Question

In the following exercises, solve. Round approximations to one decimal place. Gravity A construction worker dropped a hammer while building the Grand Canyon skywalk, 4000 feet above the Colorado River. Use the formula $$t=\frac{\sqrt{h}}{4}$$ to find how many seconds it took for the hammer to reach the river.

Answer

**step1 Identify the given formula and values**

The problem provides a formula to calculate the time it takes for an object to fall from a certain height and also gives the specific height from which the hammer was dropped. We need to substitute the given height into the formula to find the time.

$$t=\frac{\sqrt{h}}{4}$$

Given: The height (h) from which the hammer was dropped is 4000 feet.

$$h = 4000 \text{ feet}$$

**step2 Substitute the height into the formula**

To find the time (t), we substitute the value of h (4000) into the provided formula.
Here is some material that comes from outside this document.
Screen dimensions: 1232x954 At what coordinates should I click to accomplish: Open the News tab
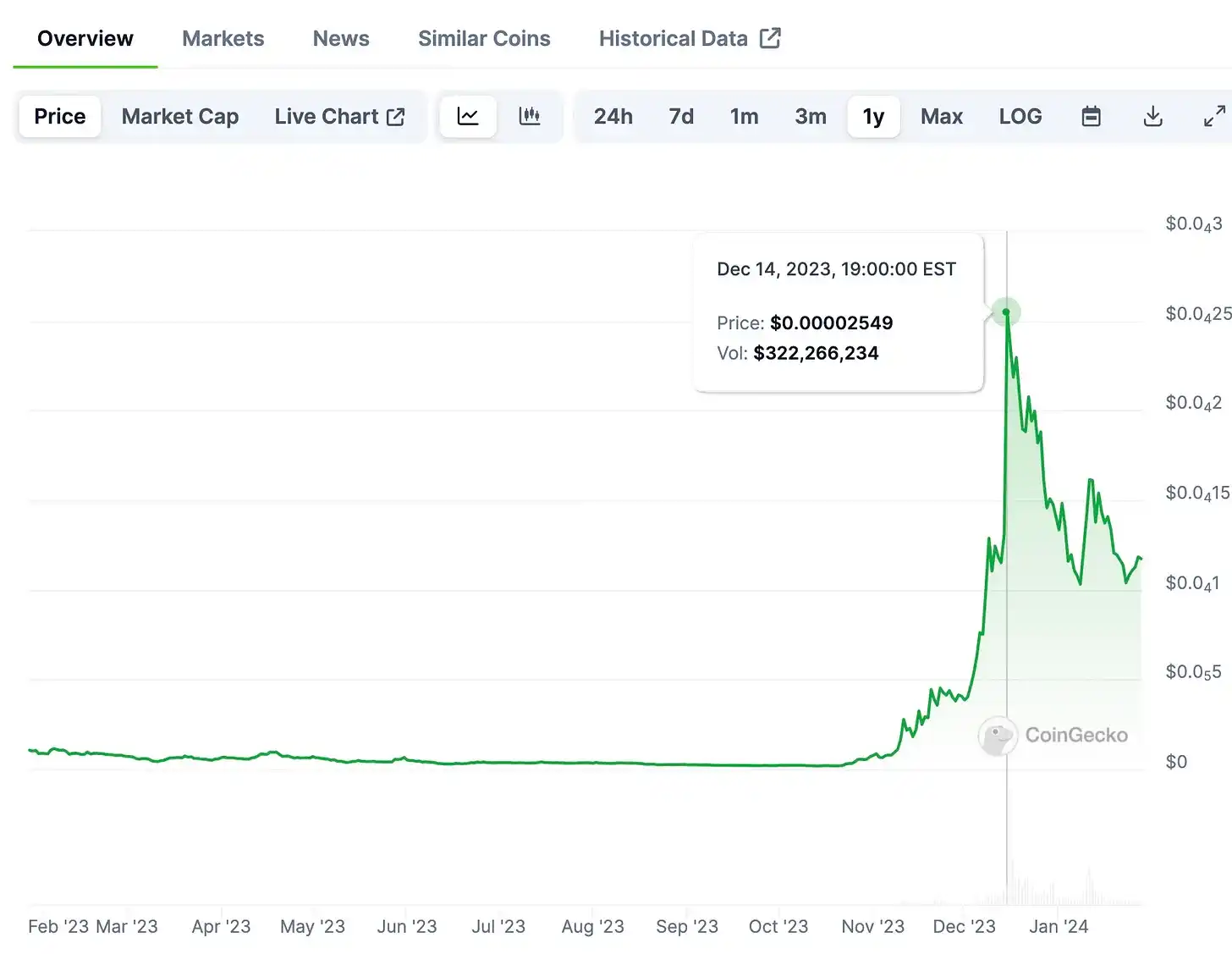tap(341, 38)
$$t=\frac{\sqrt{4000}}{4}$$

**step3 Calculate the square root of the height**

First, we need to calculate the square root of 4000.

$$\sqrt{4000} \approx 63.24555$$

**step4 Calculate the time and round to one decimal place**

Now, we divide the square root value by 4 and then round the result to one decimal place as requested by the problem.

$$t = \frac{63.24555}{4}$$

$$t \approx 15.8113875$$

Rounding to one decimal place, we look at the second decimal place. If it is 5 or greater, we round up the first decimal place. If it is less than 5, we keep the first decimal place as it is.

$$t \approx 15.8 \text{ seconds}$$

Alternative answer

Answer: 15.8 seconds Explain
This is a question about using a given formula, which involves finding the square root of a number, dividing, and then rounding the answer . The solving step is:

1. The problem gives us a formula: `t = sqrt(h) / 4`. This formula tells us how to find the time (`t`) it takes for something to fall if we know the height (`h`) it fell from.
2. The problem tells us the hammer was dropped from 4000 feet. So, our `h` is 4000.
3. I need to put 4000 into the formula: `t = sqrt(4000) / 4`.
4. First, I found the square root of 4000. If you use a calculator, `sqrt(4000)` is approximately 63.245.
5. Then, I divided that number by 4: `63.245 / 4` which is approximately 15.811.
6. The problem asked me to round the answer to one decimal place. So, 15.811 rounded to one decimal place is 15.8.

Alternative answer

Answer: 15.8 seconds Explain
This is a question about using a formula to find the time it takes for something to fall, given its height. We'll use square roots and division! . The solving step is:

First, we know the hammer fell from a height of 4000 feet. That's our 'h' in the formula!

The formula given is: t = $$\frac{\sqrt{h}}{4}$$

1. We need to put the height (h = 4000 feet) into the formula.
So, it looks like this: t = $$\frac{\sqrt{4000}}{4}$$

2. Next, we figure out what the square root of 4000 is. If you use a calculator, it's about 63.24555.

3. Then, we take that number (63.24555) and divide it by 4.
63.24555 ÷ 4 ≈ 15.8113875

4. Finally, the problem tells us to round our answer to one decimal place. So, 15.8113875 becomes 15.8.

So, it took about 15.8 seconds for the hammer to reach the river!

Alternative answer

Answer: 15.8 seconds Explain
This is a question about using a formula to find time from height and then rounding the answer . The solving step is:

1. **Understand the problem:** We know the height (h) is 4000 feet, and we have a special formula to find the time (t) it takes for something to fall: `t = sqrt(h) / 4`. We need to figure out 't' and round our answer.
2. **Put the numbers into the formula:** The formula says `t = sqrt(h) / 4`. Since `h` is 4000, we write `t = sqrt(4000) / 4`.
3. **Find the square root:** First, we need to find the square root of 4000. `sqrt(4000)` is about 63.245.
4. **Do the division:** Now we take that number, 63.245, and divide it by 4: `63.245 / 4` which gives us about 15.811.
5. **Round the answer:** The problem asks us to round to one decimal place. So, 15.811 rounded to one decimal place is 15.8.